Caxola

Idéias flutuam pela ruas da cidade. Nadam pelos ares em busca de ouvidos atentos e ansiosas por olhos curiosos. Meu prazer voluntário é capturá-las, vesti-las de sedas e traduzi-las em palavras. No Caxola, a beleza acre do cotidiano veste traje de gala.

segunda-feira, setembro 25, 2006

Negócios à parte

Dediquei três horas do domingo a me pendurar nas sombrancelhas do espirituoso governador paulista. A pauta de pergunta única foi o de menos. Em visita ao Arquivo do Estado, ele se diverte. Ex-presidente da Arena e auto-declarado defensor da democracia, Lembo não exige questões elaboradas para se mostrar.

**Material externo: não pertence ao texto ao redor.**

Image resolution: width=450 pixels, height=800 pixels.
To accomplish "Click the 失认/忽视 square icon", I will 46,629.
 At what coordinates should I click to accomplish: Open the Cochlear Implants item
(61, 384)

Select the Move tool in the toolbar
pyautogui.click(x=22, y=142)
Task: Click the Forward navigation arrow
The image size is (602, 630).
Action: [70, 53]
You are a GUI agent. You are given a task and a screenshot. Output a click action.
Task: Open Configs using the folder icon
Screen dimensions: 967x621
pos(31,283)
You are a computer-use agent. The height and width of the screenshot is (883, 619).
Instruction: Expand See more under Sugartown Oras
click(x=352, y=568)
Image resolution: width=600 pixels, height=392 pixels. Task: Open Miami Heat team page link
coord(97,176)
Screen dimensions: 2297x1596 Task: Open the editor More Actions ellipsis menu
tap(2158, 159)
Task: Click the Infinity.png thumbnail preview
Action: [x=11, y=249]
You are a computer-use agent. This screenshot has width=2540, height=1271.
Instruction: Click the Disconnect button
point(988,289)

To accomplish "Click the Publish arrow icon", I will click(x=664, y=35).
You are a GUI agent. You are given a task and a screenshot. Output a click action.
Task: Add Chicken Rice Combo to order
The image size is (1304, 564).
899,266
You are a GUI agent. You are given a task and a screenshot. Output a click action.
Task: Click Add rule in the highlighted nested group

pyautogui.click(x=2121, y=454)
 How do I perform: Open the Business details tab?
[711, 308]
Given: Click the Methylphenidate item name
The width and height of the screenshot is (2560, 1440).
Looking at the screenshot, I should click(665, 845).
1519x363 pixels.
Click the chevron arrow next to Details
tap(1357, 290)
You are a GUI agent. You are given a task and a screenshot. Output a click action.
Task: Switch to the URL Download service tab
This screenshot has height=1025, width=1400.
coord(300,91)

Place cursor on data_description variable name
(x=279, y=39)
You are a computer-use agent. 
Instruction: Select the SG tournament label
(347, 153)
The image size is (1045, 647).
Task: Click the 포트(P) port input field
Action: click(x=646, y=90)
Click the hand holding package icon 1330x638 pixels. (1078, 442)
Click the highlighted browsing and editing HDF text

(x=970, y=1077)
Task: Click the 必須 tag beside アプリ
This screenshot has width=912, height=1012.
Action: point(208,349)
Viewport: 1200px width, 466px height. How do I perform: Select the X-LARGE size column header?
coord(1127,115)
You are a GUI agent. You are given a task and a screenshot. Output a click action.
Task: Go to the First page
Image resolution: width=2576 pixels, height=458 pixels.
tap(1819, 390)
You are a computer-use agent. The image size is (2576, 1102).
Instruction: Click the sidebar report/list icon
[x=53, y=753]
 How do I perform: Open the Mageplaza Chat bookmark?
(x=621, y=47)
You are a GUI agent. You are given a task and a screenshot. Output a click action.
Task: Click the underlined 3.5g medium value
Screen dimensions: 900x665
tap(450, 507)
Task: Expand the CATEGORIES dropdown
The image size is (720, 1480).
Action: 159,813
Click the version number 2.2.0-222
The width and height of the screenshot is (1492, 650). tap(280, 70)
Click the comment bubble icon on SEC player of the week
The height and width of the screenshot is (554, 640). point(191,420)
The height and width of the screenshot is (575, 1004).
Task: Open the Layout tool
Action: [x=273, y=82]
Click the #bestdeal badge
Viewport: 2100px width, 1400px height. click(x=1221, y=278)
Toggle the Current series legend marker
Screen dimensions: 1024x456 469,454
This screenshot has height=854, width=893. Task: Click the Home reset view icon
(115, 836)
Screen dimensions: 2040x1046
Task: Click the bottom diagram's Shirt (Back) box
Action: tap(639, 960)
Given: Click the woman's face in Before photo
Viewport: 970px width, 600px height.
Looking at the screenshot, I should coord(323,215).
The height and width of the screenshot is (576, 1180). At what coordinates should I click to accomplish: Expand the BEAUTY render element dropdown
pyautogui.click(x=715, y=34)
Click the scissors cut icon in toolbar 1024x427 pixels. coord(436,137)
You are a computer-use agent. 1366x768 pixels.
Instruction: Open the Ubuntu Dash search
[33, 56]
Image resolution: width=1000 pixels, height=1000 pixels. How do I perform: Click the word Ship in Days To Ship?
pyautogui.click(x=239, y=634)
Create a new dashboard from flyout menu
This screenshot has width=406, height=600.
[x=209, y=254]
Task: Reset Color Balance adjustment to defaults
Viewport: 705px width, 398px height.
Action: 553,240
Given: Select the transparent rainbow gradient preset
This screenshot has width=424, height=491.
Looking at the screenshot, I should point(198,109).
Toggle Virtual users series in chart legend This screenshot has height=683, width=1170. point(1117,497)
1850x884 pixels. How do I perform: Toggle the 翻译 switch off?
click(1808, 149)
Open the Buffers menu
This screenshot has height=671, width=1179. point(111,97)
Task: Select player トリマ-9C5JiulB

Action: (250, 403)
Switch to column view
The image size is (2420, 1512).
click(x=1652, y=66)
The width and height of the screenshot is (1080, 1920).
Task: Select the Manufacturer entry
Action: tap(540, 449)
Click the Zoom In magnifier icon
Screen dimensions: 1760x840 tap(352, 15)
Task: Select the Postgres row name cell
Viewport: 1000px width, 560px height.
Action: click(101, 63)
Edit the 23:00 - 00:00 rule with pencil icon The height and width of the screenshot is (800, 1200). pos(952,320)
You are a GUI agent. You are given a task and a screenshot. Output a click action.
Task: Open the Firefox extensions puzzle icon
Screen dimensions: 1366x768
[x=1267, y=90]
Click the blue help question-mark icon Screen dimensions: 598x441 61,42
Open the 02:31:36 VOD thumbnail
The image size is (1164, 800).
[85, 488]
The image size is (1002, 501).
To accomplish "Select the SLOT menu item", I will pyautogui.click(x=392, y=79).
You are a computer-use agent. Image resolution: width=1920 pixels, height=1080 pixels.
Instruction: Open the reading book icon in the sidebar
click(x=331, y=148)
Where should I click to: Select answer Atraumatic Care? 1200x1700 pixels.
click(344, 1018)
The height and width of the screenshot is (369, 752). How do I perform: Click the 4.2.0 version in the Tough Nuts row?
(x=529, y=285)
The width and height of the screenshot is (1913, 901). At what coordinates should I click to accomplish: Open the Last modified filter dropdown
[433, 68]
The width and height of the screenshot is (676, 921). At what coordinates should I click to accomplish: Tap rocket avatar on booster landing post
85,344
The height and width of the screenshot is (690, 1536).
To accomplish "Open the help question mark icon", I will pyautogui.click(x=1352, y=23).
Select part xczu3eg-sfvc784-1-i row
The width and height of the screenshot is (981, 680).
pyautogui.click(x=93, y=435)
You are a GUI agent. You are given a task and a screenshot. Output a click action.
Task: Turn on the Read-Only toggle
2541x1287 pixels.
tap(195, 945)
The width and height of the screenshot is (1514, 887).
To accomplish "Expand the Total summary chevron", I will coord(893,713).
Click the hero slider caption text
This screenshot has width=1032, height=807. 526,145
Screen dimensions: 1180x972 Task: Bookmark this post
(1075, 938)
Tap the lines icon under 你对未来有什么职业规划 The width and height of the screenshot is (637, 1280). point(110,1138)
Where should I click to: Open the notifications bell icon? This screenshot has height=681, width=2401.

Examina com aqueles grandes olhos pretos um título de eleitor de 1881. O dono do documento: Manoel Souza de Borba Júnior, 38 anos, com instrução, nº de alistamento 629. Lembo examina curioso o papel, que tem tamanho de uma folha de ofício. "Olha a profissão do homem! Era negociante". E solta, certeiro: "Esse aqui era do PT!".

O que o governador não reparou foi na renda do precursor petista dos tempos do Império: parcos 300 contos de réis. Com esses ganhos, Manoel Souza era, no máximo, do PFL .

terça-feira, setembro 12, 2006

Em preto e branco

Cutuca o aro dos óculos ovais. Os olhos, apertados, brilham castanhos. Nos cantinhos, se amassam desavergonhadas rugas. Sinal dos tempos. Dentes bem alinhados. Hoje ela sorri pouco. Diz andar esquecida.

Inconformada, contesto. Peço que esqueça essa história de brancos. Duvido. Encho-a de minhas dúvidas. Ela me preenche de histórias em preto e branco. Deliciosas nuances cinzas. A vida, sem tecnicolor, brilha na cabeça dessa teimosa.

‘Viu como tu lembra de um monte de coisas?’ Ela franze a testa. Olha de soslaio para o lado. Quase lhe arranco um ‘é verdade’. Quase. A pimentinha resiste. Insiste andar esquecida.

‘Pois, como foi mesmo que tu conheceu o vô?’. Semblante radiante me responde: ‘Ah, ele trabalhava numa oficina a duas quadras do ateliê de costura. Um dia, me convidou para beliscar batatinhas com coca-cola. Sempre adorei batatinha. Principalmente as bem torradas. Aceitei. Um dia. Duas semanas. Um mês. Quarenta anos. Esperto, não?’

‘Quer dizer que a família Dias descende de batatinhas com coca-cola?‘ Ela me mira com aqueles olhinhos matreiros. Como quem se cuida para não cair em uma traquinagem de criança. Conhece bem a neta. Conheço bem a vó. Passa a língua nos lábios fininhos. E arremata: ‘Toda quarta-feira ele me pagava um sorvete de morango!’

sábado, setembro 09, 2006

Passeio

Espio tua boca com o canto dos meus grandes olhos. Tu sorris. Do alto de tuas amêndoas curiosas espreitas crianças brincando no gramado. Eu vigio-te. Vigio-me. Seguro-me. Sem coragem. De somar minha cabeça ao teu ombro. Minha mão a teus cabelos. Minha boca ao teu sorriso. Essa menina de cabelos vermelhos a teus pensamentos.

O fim de tarde faz tudo mais grave. A cada tombo do sol fica mais difícil falar daquelas coisas. Dispenso didática e métrica. Mantenho-me muda. Sobram papas na língua. Essa língua que sempre se mete onde bem entende. Agora se enrola, medrosa. Fala de tudo, menos de ti. Menos de ti, mais eu. De eu, mais tu.

Caminhamos entre as árvores. Lado a lado. Pé ante pé. Cinco centímetros e meio separam meu cotovelo do teu. Por acidente, eles se encontram. Arrepia minha nuca. Avermelha minha maçã do amor, a do rosto. Tímidos, os cotovelos se recolhem aos seguros cinco centímetros e meio.

Por descuido, imagino nossa cena de cinema. Esquetes óbvios. Num teatro simples. Unir os lábios em meio a um gole no bebedouro do parque. Roubar um beijo estalado antes de deixar-te subir no ônibus. Confessar que aquele poema eu fiz foi pra ti. E não pra outro Fulano.

Tropeço em um graveto que se atravessa em meu caminho. Lembro de esquecer meus rubros pensamentos. Abano o ar como a espantar um mosquito impertinente. Idéias de romance se dissipam floridas. Flutuam como pó de pimenta no campo. Deixam-se levar pela brisa do fim de tarde. E o sol se põe. Mais uma vez ao nosso lado. Meu. E teu. Quero-te meu. Lado.